We asked our first choice potential KD if he would donate last night, and we had a great long conversation that resulted in him saying he needs to think about it more before deciding (which we expected and definitely respect). He is a straight man in a new-ish relationship who shares a lot of our politics/lifestyle and is an old trusted friend. We told him that although we are clear on wanting a legal contract, termination of parental rights, and no co-parenting type arrangment, we would be happy after those prerequisites are met with anything from no more contact than what we have now (hanging out every few months) to having him be "uncle M" and coming over to hang out with the kids every week or two. He was definitely interested but sort of conflicted/confused about what his role would be and what it means to biologically father a child who then he wouldnt parent. He was worried that even if he could get over doing something so out of the mainstream, his family etc might have a hard time. Also, he envisions having his own kids one day so he wanted to think a lot about what that would be like (would our kids consider each other siblings? how would that "work")

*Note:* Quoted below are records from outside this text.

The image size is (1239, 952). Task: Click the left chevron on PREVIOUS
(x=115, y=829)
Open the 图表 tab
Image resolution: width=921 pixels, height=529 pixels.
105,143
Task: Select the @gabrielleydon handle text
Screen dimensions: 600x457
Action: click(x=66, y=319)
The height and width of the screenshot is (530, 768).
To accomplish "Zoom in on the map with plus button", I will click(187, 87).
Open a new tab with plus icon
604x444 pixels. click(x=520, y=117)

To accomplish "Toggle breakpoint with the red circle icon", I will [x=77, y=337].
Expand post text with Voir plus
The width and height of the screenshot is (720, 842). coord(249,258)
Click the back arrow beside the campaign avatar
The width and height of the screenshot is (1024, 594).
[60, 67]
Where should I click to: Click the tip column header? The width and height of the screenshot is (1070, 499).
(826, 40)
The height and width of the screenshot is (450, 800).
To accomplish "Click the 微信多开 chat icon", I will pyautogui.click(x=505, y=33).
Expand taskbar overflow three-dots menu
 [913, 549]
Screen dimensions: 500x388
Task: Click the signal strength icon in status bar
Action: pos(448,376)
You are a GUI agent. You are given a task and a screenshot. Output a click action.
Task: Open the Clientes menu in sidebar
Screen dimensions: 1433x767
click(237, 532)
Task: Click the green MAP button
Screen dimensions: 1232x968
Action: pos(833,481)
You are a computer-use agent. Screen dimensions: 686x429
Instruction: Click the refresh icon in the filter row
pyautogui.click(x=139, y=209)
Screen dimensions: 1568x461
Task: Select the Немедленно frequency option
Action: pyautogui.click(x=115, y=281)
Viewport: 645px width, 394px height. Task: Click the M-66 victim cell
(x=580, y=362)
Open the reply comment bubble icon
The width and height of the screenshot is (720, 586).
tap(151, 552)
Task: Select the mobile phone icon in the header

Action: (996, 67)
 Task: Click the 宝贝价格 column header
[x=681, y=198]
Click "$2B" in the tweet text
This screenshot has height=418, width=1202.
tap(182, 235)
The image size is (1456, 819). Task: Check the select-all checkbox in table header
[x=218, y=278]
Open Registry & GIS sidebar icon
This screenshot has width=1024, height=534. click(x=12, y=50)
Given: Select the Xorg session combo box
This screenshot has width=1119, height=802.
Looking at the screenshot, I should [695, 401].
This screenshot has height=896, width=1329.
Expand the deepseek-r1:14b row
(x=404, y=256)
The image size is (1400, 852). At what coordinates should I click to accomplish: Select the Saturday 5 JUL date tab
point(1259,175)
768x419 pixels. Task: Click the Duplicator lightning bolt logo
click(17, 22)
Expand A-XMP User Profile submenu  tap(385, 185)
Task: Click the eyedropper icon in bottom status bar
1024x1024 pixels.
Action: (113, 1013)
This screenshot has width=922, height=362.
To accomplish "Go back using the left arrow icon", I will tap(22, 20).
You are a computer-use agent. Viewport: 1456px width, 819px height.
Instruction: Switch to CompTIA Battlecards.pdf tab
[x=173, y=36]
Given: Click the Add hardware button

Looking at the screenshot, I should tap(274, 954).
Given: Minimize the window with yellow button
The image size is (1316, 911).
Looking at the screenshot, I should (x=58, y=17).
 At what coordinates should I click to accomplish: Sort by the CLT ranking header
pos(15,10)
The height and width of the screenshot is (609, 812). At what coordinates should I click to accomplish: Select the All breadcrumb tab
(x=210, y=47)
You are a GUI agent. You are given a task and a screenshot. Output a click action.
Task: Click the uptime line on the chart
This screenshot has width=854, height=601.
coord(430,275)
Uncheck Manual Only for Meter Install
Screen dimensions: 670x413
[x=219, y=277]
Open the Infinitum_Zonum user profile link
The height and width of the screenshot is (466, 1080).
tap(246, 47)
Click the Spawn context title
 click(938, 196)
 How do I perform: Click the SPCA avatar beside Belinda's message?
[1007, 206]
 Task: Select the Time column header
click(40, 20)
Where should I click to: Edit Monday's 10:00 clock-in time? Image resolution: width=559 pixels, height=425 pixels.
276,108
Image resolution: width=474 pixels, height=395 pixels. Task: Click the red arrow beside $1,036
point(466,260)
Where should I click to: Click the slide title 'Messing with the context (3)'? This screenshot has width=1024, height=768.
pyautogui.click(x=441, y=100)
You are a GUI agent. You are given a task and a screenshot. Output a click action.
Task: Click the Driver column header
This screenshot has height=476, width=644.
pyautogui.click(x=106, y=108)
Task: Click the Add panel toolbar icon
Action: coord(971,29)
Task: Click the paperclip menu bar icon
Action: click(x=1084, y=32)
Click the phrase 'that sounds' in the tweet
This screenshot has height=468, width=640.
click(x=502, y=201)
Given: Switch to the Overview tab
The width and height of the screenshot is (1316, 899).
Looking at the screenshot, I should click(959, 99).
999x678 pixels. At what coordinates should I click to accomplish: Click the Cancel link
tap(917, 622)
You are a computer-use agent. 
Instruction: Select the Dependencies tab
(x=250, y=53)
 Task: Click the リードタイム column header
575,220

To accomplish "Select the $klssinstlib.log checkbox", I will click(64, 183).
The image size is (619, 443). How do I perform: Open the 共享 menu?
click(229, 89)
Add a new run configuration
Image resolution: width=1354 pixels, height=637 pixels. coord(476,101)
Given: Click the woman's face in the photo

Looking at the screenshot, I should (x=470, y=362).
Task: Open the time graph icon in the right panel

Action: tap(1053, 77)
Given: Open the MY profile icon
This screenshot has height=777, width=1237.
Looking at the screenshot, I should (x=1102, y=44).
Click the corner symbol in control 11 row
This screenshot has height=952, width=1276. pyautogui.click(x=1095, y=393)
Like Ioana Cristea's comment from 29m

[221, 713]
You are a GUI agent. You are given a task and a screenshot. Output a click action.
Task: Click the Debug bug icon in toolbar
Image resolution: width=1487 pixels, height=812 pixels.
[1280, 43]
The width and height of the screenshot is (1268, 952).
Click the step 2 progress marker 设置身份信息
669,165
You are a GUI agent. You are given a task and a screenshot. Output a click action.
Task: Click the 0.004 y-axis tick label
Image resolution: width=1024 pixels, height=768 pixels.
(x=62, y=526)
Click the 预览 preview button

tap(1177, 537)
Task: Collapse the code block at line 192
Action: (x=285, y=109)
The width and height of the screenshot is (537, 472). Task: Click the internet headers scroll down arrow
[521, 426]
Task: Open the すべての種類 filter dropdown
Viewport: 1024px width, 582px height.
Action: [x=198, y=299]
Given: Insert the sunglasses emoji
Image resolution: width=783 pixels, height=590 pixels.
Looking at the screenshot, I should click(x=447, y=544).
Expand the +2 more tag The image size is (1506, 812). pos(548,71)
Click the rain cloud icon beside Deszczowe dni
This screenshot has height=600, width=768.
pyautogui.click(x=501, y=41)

For all of these things we told him that we too have grappled with these issues and want a donor who we can openly navigate this stuff with and understand its an evolving process.
So- we asked him if it would be helpful to give him resources or talk to other donors and he said yes. the problem is now i dont know where to point him. all the resources i have are from the parents point of view (not the donors) or a more involved, co-parenting donor. Does anyone have any ideas? Does anyone have a known donor in a situation that sounds similar to our ideal (and that has been positive) and that would maybe be willing to have an email exchange or phone call with him?